TECHNOLOGICAL IMPERATIVE CHALLENGES

A technological imperative is just one of many conceptual tools (e.g., economic, preventive, and epidemiological) that offer a convenient framework for considering the health care realm. Readers of Victor Hugo’s novel Notre-Dame de Paris may recall his vivid characterization of the hunchback Quasimodo. It is less likely, however, that there will be any similar recollection of a depiction in the book of cathedral archdeacon Claude Frollo, whose famous slogan was “Ceci tuera cela” (This will kill that), which occurred to him as he touches a printed book while glancing nostalgically at the church towers. “This” (signifies the book), while “that” (represents the medieval cathedral and the entire world it symbolizes).

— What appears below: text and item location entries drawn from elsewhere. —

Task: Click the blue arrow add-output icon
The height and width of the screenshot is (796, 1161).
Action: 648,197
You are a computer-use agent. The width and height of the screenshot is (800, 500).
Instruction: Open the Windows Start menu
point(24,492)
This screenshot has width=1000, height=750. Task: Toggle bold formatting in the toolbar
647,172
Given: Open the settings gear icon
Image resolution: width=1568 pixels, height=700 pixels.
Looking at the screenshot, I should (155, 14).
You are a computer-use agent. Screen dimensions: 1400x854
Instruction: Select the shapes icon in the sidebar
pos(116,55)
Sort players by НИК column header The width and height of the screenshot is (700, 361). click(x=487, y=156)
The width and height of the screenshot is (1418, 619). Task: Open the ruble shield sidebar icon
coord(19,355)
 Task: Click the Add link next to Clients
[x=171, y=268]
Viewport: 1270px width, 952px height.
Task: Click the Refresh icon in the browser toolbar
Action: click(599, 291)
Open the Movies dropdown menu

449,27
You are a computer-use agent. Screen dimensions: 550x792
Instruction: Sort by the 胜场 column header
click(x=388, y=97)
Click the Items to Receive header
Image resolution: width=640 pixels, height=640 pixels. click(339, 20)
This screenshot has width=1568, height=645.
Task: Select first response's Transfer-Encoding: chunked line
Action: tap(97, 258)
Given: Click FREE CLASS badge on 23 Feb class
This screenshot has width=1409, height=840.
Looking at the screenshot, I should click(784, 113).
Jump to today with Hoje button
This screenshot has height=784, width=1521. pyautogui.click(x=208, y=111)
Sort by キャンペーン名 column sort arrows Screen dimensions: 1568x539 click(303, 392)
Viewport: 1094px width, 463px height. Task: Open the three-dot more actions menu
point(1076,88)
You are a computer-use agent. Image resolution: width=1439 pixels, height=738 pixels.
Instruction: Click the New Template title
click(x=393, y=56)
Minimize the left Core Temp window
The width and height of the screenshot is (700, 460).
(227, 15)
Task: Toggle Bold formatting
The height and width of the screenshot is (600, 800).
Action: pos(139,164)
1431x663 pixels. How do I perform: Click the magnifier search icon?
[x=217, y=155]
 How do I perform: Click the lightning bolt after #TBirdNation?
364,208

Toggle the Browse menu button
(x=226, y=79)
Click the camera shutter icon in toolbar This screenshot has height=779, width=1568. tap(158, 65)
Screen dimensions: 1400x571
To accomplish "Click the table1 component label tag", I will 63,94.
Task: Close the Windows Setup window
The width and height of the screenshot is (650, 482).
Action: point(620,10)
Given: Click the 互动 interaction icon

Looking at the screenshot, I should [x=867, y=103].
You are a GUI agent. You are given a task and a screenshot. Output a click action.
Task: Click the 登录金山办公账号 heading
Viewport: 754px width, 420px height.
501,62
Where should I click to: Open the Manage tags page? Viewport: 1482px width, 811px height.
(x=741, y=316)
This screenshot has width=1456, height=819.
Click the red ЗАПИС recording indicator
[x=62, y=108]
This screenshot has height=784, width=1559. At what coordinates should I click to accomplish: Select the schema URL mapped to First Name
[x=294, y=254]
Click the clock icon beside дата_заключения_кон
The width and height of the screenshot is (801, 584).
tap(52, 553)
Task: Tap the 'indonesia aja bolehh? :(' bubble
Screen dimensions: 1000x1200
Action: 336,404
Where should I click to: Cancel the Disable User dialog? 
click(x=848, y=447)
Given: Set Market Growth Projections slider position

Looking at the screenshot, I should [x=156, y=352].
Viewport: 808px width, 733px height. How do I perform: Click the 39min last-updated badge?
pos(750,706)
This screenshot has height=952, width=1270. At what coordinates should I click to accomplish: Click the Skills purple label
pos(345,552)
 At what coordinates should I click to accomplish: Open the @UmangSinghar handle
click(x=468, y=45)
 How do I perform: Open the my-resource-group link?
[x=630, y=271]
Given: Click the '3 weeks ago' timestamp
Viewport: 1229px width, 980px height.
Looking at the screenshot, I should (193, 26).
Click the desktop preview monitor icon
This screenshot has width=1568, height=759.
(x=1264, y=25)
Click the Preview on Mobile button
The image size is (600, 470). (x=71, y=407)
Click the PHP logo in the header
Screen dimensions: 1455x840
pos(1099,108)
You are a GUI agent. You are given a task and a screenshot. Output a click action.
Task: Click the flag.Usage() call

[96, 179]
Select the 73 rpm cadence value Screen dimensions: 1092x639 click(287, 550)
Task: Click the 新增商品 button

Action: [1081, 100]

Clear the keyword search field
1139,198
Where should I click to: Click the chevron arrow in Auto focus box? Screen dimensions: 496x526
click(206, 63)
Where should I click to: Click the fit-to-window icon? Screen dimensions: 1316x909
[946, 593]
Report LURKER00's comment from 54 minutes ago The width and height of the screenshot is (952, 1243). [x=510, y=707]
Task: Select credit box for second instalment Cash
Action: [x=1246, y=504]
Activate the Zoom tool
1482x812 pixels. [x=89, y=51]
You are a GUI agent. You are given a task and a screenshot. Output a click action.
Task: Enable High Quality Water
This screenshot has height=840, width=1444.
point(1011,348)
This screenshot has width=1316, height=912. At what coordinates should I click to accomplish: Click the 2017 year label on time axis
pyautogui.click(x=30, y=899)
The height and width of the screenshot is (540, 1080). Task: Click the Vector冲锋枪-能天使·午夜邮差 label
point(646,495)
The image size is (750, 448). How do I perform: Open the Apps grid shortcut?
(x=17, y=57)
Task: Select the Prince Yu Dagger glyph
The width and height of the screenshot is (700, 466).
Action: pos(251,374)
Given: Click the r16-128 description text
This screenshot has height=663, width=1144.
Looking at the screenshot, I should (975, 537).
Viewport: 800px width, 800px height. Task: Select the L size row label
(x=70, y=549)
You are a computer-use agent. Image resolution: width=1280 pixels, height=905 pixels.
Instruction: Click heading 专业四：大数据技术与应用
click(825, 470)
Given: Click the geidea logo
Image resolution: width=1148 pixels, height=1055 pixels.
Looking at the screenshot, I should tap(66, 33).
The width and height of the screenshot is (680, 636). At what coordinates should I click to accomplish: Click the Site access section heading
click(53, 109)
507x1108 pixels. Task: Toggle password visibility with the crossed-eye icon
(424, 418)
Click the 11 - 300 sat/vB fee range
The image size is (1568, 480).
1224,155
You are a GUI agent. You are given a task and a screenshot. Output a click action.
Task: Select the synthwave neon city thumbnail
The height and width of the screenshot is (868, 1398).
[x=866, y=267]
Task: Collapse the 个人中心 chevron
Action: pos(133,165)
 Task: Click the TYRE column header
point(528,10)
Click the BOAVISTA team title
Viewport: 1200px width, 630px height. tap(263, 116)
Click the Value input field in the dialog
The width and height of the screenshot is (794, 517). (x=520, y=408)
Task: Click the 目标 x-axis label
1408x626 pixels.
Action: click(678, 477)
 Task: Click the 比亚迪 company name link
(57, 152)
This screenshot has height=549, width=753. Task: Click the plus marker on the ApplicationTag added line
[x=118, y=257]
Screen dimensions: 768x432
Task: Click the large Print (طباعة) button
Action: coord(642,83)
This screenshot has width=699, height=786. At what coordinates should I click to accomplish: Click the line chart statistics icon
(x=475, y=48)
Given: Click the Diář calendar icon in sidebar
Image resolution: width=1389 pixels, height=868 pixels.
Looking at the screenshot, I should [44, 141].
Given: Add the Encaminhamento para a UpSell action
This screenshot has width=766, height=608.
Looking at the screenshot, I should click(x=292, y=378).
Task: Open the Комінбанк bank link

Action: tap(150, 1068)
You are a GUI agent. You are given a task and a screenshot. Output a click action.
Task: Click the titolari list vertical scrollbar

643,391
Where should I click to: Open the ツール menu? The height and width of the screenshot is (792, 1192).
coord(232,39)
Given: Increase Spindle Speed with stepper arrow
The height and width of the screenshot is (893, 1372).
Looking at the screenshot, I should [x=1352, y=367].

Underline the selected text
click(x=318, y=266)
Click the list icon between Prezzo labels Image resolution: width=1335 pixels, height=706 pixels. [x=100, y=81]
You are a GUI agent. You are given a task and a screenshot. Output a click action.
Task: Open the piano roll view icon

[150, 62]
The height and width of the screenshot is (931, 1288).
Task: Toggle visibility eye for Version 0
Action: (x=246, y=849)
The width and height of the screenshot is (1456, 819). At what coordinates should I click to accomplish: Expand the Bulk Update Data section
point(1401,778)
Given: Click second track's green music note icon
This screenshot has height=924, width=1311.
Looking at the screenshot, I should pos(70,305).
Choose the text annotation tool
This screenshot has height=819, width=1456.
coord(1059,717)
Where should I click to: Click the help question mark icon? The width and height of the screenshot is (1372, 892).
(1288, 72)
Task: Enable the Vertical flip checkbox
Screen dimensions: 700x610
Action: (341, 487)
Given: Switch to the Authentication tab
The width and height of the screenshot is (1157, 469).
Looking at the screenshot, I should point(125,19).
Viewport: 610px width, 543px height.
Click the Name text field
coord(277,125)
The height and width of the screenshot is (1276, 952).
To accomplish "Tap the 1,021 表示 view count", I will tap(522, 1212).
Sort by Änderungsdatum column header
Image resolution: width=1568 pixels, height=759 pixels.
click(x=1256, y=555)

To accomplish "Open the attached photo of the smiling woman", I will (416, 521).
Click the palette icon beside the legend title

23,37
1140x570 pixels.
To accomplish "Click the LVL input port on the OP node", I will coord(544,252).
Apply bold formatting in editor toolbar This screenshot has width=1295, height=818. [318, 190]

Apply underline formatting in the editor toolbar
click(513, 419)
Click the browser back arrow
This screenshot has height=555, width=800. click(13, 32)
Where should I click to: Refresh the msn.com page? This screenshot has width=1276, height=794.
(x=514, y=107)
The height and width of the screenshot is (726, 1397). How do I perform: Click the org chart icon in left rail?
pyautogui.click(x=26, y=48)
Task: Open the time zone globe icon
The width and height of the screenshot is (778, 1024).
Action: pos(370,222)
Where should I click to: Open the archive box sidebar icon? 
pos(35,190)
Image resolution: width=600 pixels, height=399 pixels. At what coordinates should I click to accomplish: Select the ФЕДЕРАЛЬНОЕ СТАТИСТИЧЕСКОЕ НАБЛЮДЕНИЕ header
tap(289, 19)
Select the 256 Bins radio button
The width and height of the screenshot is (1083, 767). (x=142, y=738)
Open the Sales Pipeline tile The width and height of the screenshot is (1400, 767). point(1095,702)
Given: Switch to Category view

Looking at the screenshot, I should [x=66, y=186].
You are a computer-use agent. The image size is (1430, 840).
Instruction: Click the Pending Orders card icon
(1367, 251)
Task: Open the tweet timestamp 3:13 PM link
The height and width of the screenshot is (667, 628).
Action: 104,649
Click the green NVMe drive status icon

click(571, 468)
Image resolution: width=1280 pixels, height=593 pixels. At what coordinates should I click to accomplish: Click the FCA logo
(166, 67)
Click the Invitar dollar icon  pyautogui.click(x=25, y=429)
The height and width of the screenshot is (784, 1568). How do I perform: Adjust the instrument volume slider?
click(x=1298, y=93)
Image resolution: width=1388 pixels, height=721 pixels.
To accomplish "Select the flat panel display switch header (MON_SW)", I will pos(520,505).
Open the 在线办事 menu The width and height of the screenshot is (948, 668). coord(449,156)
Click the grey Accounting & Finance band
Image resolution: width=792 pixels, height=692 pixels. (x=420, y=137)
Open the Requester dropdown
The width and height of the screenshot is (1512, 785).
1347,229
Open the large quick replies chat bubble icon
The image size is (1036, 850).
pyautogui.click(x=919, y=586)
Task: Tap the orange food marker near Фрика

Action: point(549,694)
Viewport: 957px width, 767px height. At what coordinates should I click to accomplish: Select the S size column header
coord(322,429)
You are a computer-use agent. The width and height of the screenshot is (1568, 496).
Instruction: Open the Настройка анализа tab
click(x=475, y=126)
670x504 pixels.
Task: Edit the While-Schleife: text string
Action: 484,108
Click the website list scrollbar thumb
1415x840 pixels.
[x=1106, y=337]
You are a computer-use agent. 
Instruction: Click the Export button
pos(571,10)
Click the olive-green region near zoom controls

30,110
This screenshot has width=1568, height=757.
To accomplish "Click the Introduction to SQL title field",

What Frollo had in mind is the disruptive potential of technological innovations. The invention of the printing press meant that the flock of spiritual followers no longer would have to rely exclusively on clerical proclamations to discover and interpret information, which heretofore would have remained unknown to them. As noted in the book, Creative Economy and Culture: Challenges, Changes and Futures for the Creative Industries, a chapter on Ceci tuera cela points out that democratic, secular print culture would supersede the authority of the church, along with the system of beliefs and images embodied in the great edifice where action is portrayed.

It appears reasonably clear that a constant array of technological innovations has the potential to have a transformative influence on the health care sphere. Many new developments are intended as improvements. Nonetheless, it is the unintended negative consequences of various changes to the existing order that sometimes prove to be worrisome challenges due to the prospect that technological advances often bring in their wake many impacts of a mixed blessings nature.

February 2019 marked the 10th anniversary of passage of the Health Information Technology for Economic and Clinical Health (HITECH) Act, an effort to accelerate the conversion of physician and hospital paper charts to electronic records, but widespread adoption not always has been accompanied by projected benefits. Instead, EMRs are associated with the onset of physician “burnout” and also in disrupting effective communication patterns between clinicians and their patients. Moreover, a finding reported in the November 2019 issue of the journal Health Affairs indicated that while hospitals gave 95% of discharged patients access to view, download, and transmit their information, only about 10% of those with access used it. Underuse can produce its own train of undesirable side effects.

As more applications are integrated into everyday life, artificial intelligence (AI) is predicted to have a globally transformative influence on economic and social structures similar to the effect that other general‐purpose technologies, such as electricity have had. A manuscript in the November 2019 issue of the American Journal of Industrial Medicine introduces a cautionary note, however, regarding key issues for occupational safety and health, along with selected implications that include job displacement from automation and management of human‐machine interactions. Hence, as technology unfolds, it continues to warrant close scrutiny.